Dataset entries
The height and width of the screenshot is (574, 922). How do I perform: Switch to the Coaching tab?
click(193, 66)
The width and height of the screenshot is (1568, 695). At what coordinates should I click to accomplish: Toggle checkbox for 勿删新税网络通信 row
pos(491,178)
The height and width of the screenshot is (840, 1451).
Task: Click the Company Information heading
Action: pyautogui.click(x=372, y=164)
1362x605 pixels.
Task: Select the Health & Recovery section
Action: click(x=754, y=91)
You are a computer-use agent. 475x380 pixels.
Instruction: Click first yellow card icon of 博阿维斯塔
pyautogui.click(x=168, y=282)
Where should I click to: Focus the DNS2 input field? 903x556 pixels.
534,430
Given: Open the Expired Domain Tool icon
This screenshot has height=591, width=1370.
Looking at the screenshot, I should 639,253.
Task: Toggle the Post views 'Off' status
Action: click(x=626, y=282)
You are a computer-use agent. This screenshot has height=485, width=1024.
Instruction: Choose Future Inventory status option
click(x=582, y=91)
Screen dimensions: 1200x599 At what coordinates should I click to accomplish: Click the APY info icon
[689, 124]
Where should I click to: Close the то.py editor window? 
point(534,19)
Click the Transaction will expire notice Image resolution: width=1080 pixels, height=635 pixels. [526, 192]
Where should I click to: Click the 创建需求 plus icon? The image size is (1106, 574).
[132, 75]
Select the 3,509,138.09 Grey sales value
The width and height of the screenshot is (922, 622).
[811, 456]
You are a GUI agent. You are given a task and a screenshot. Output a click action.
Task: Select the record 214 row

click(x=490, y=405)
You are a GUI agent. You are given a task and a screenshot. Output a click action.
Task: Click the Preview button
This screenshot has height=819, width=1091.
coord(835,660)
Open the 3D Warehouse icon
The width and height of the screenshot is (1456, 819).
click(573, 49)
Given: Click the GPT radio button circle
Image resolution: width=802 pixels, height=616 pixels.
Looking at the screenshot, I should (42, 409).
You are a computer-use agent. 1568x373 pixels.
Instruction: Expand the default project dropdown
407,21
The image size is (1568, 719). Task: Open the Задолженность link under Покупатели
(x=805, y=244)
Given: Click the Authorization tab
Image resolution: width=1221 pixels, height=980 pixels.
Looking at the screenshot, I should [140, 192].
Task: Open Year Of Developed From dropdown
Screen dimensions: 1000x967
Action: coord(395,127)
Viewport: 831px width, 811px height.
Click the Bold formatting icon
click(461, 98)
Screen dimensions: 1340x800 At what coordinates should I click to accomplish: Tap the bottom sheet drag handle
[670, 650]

* What is needed *
Copy the data verbatim, starting at its first line and ending at the line that contains "click(193, 66)", both included.

* Task answer *
The height and width of the screenshot is (574, 922). How do I perform: Switch to the Coaching tab?
click(193, 66)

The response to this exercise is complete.